Originally Posted by rob.rice (Post 5697716)
given that it is known for a fact that the NSA has backdoored windoze
the question would the U.S government want a backdoor in linux ?
the answer isn't just yes it's HELL YES!

Let's leave that question out of this thread (unless your talking about systemd), thank you.

I voted "Could not careless!" for the record.

ondoho 04-16-2017 03:26 PM

there should be a fifth choice:
Quote:

Couldn't care less. I just want to throw more fuel on the fire! Nyahahahahaaaa!
but fwiw; i'm not qualified to have a real opinion about it either way. i am not that deeply involved in the innermost ongoings of my machine, or floss politics, or coding.
and, tbh, i think about 90% of all people being very opinionated one way or the other, don't really have a clue either.
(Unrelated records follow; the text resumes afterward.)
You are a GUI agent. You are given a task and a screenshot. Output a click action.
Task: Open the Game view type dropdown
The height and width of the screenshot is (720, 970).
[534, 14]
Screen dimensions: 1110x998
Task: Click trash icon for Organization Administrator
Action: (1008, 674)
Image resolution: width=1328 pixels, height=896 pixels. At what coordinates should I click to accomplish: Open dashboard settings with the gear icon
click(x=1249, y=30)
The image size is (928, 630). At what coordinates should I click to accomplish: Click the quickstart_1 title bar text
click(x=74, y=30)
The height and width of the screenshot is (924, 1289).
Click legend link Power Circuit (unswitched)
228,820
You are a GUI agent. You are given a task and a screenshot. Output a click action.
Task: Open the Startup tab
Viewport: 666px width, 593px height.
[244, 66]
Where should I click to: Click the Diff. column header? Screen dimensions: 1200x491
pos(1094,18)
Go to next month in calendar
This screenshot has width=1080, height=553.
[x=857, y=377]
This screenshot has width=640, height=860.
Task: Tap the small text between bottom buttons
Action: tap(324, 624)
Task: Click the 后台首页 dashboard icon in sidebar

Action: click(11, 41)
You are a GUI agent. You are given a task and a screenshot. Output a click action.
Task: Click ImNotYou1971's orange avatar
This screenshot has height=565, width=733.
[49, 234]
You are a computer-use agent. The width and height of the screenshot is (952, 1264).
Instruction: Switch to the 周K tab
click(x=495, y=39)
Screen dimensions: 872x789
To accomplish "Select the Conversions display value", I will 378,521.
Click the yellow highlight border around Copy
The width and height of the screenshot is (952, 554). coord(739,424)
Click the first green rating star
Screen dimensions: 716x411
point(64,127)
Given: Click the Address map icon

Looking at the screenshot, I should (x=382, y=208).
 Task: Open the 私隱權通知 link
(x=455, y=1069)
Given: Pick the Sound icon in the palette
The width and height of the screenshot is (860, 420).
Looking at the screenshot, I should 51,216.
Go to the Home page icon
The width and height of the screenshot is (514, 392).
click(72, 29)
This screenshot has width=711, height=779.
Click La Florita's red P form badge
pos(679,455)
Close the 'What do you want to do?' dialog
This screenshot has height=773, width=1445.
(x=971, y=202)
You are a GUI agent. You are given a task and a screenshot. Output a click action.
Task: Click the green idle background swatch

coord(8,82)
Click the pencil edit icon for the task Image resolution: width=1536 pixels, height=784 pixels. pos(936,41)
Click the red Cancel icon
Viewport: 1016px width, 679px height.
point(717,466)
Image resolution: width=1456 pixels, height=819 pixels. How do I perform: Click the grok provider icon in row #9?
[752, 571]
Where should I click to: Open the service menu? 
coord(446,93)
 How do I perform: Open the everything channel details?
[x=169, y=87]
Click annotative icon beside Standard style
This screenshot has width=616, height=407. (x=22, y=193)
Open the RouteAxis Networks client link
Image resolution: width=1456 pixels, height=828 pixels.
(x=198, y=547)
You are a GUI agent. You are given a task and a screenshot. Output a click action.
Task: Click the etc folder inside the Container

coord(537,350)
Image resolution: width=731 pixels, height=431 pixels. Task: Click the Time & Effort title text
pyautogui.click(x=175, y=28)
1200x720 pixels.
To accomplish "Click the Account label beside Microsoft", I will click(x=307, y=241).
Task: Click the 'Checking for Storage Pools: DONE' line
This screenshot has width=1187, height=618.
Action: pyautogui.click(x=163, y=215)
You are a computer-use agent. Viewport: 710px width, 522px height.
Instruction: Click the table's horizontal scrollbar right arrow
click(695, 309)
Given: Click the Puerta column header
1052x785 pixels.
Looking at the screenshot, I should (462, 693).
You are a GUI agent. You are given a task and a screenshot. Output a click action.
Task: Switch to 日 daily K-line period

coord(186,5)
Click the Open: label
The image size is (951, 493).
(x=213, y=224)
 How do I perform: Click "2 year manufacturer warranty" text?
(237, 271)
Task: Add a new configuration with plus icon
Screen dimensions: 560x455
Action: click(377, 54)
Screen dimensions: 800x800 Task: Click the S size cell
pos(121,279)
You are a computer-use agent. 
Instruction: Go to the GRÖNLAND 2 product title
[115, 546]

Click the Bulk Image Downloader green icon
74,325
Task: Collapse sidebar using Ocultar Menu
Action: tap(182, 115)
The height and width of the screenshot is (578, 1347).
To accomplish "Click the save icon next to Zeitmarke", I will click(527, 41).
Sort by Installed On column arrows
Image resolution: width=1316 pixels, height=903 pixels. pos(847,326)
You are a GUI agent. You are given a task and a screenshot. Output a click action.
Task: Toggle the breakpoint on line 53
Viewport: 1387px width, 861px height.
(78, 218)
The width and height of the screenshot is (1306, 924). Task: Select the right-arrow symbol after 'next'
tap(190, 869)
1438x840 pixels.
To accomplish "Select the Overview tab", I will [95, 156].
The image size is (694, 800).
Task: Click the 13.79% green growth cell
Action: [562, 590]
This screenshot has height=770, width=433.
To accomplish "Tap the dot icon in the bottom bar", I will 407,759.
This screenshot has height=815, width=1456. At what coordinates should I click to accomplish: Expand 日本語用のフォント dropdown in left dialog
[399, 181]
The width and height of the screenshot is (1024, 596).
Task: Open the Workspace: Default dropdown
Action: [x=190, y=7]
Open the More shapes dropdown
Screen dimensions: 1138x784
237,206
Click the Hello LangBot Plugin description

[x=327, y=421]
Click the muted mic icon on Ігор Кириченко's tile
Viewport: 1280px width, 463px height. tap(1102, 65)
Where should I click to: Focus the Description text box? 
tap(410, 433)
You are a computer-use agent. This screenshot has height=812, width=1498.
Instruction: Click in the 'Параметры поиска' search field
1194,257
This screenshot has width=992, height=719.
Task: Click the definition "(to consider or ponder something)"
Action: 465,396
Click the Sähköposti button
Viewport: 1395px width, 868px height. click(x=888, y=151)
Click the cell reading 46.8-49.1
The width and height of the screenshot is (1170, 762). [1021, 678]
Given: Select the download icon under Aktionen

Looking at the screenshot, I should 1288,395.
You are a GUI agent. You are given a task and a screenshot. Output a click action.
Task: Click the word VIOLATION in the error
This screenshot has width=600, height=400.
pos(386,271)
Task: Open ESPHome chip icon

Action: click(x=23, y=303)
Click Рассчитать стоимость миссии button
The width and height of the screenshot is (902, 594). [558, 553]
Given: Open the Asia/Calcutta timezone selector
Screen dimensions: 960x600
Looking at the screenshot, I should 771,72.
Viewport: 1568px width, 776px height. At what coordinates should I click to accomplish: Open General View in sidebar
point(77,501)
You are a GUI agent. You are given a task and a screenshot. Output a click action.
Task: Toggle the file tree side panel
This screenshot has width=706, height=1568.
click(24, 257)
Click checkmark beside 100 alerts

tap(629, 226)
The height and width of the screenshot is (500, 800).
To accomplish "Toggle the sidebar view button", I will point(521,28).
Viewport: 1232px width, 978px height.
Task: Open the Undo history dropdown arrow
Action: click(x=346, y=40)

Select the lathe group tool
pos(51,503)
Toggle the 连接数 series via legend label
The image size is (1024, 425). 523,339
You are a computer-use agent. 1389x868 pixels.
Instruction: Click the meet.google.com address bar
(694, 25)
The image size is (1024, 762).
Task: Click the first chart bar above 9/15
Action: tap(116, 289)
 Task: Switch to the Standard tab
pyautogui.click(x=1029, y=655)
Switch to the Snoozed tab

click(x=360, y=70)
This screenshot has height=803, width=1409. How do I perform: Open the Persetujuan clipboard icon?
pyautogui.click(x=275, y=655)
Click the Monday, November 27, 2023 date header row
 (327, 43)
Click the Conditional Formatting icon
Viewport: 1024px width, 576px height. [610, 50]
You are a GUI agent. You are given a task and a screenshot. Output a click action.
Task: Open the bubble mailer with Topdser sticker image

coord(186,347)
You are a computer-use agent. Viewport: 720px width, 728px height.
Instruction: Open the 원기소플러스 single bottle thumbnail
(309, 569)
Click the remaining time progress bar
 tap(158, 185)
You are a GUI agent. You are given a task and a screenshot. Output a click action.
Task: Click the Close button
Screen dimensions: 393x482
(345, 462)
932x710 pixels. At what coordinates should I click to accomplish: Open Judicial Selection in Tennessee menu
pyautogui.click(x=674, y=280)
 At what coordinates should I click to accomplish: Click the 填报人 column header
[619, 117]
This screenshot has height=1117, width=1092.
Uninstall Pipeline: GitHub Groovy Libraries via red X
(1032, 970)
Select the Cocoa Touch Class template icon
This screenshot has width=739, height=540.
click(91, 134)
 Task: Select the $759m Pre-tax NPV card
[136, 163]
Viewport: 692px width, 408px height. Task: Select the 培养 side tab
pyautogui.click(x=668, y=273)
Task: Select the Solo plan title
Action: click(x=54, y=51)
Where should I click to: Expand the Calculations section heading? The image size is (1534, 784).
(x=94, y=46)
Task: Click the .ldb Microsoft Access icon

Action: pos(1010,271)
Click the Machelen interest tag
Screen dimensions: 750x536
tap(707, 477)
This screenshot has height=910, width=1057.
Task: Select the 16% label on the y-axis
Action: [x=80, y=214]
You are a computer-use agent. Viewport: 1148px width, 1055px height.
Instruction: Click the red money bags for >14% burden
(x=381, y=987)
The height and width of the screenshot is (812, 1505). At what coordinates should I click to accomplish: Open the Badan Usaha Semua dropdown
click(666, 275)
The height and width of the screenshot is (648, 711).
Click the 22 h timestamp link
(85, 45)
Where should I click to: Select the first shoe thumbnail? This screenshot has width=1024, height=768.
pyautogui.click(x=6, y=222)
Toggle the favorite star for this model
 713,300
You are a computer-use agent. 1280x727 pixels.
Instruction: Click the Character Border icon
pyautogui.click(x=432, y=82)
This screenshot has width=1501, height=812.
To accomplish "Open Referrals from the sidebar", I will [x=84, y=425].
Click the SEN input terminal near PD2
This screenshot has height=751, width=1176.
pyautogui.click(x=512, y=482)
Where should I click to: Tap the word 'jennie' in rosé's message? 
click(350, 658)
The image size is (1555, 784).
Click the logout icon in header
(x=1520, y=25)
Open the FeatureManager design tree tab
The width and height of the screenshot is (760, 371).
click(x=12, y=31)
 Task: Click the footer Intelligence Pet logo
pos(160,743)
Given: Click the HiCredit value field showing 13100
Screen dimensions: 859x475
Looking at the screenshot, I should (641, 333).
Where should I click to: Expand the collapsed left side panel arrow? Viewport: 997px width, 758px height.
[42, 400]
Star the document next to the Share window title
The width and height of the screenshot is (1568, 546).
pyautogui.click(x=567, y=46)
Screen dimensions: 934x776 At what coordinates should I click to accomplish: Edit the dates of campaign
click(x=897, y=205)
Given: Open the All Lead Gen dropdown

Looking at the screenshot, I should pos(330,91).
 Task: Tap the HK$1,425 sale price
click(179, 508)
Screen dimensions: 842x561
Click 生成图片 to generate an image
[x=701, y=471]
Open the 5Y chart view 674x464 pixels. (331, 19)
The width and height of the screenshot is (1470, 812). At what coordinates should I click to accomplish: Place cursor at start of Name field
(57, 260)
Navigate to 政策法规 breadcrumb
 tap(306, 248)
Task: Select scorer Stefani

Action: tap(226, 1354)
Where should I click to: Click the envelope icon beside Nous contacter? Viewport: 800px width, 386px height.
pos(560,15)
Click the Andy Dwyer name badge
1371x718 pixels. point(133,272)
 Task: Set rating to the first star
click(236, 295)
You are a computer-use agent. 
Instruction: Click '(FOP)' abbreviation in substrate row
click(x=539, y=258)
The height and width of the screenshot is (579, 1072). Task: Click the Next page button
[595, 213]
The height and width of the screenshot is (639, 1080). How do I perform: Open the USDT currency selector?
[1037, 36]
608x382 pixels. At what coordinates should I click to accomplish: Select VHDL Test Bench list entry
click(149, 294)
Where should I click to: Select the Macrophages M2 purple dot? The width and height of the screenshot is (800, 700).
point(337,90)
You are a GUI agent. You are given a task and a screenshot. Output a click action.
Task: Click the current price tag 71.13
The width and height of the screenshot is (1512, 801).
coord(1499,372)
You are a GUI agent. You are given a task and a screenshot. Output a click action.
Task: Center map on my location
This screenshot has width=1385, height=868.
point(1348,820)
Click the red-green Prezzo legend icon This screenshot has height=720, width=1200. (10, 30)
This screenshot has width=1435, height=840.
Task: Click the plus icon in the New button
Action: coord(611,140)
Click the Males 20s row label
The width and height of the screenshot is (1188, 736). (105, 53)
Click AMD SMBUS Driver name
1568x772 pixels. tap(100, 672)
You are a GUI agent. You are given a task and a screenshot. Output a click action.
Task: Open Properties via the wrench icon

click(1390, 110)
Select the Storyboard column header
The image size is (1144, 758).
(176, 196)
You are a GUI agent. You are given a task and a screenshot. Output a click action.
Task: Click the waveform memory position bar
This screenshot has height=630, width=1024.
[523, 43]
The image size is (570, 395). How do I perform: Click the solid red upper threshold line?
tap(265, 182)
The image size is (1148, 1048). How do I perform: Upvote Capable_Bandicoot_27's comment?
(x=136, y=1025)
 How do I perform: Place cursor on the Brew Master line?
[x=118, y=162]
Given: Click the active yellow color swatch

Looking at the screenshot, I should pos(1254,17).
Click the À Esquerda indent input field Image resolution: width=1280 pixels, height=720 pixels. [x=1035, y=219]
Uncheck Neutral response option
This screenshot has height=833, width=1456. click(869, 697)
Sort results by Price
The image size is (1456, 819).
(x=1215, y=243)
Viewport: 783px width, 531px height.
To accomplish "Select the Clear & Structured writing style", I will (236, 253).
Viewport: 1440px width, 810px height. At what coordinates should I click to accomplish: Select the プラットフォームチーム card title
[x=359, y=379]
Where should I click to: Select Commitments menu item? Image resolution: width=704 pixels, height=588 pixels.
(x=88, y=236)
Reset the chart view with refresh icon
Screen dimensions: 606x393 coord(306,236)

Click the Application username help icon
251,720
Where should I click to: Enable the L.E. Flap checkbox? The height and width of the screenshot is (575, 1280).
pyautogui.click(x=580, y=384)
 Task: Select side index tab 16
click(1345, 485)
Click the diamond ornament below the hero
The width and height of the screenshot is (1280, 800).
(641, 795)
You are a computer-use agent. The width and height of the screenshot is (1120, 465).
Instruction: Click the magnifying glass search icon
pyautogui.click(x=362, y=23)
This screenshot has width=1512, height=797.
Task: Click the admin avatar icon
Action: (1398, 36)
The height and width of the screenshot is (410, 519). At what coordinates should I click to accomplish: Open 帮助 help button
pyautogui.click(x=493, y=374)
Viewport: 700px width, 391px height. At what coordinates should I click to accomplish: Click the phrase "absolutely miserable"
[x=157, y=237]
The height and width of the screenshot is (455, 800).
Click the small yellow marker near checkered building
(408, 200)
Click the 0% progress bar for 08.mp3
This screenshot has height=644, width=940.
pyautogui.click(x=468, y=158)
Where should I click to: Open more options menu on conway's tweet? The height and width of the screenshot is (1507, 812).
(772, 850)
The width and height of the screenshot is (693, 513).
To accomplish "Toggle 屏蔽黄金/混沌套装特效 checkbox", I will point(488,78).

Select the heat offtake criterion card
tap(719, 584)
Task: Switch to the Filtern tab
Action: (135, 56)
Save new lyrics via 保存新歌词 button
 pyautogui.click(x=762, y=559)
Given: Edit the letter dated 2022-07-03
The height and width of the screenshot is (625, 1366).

Habitual 04-16-2017 03:54 PM

I use whatever tools I'm given.

astrogeek 04-16-2017 04:46 PM

Given post #8's suggestion of a fifth choice, I would suggest a sixth choice:

Quote:

Because I care, systemd is now irrelevant to my use
...which is not the same as, "Couldn't care less".

Systemd was a choice, albeit an intrusive one.

I saw it (and a few other trends) as a de facto fork away from my chosen computing philosophy and best practices, which I will simply describe as Unix-like.

As such, I rejected those forks and continue my own uses along the un-forked path, by using and supporting those OSes and projects which have also chosen the un-forked, Unix-like path (Slackware and FreeBSD in my case).

So, it is simply irrelevant to me now.

Those still conflicted as if we were all locked in a fight to the death with systemd have not yet made their own choice.

They should either accept it, or reject it and continue along their chosen path in peace.

ChuangTzu 04-16-2017 07:28 PM

Quote:

Originally Posted by astrogeek (Post 5697795)
Given post #8's suggestion of a fifth choice, I would suggest a sixth choice:



...which is not the same as, "Couldn't care less".

Systemd was a choice, albeit an intrusive one.

I saw it (and a few other trends) as a de facto fork away from my chosen computing philosophy and best practices, which I will simply describe as Unix-like.

As such, I rejected those forks and continue my own uses along the un-forked path, by using and supporting those OSes and projects which have also chosen the un-forked, Unix-like path (Slackware and FreeBSD in my case).

So, it is simply irrelevant to me now.

Those still conflicted as if we were all locked in a fight to the death with systemd have not yet made their own choice.

They should either accept it, or reject it and continue along their chosen path in peace.

This right here

Keith Hedger 04-16-2017 07:36 PM

'tis the devils work! burn the witch!

frankbell 04-16-2017 08:52 PM

I've used several distros with SystemD and it works fine for me.

I don't like the idea of having to learn it, because I'm lazy, but so far it's been quite well-behaved. Plus a sysadmin I know tells me that, in the context of his moderate-sized network, it makes startup noticeably smoother.

Turbocapitalist 04-17-2017 12:56 AM

Quote:

Originally Posted by HMW (Post 5697668)
No offense, but do we really need yet another debate on this, seven years after the initial release?

There wasn't really any debate. The systemd crowd just shouted down or went ad hominem against any opposition and was eventually able to turn one key person on the Debian technical committee, creating a cascade to all the downstream distros. But that is water under the bridge.

What makes systemd a relevant problem today are several factors. Here are two, to keep it short.' One is that Ubuntu is doubling down on the GNOME 3 disaster and that is tied to systemd and will likely increase systemd dependencies in unrelated packages, making it harder for clean distros to progress as they spend more time cleaning packages. Another is that systemd still, seven years after the initial release, has not hit alpha stage yet. Features and many misfeatures are still being added and not finished.

rokytnji 04-17-2017 01:33 AM

Quote:

@ rokytnji
given that the poll has 50% hate it your asking people to reopen old threads
Control freaks always make me thirsty. I think I'll have another beer.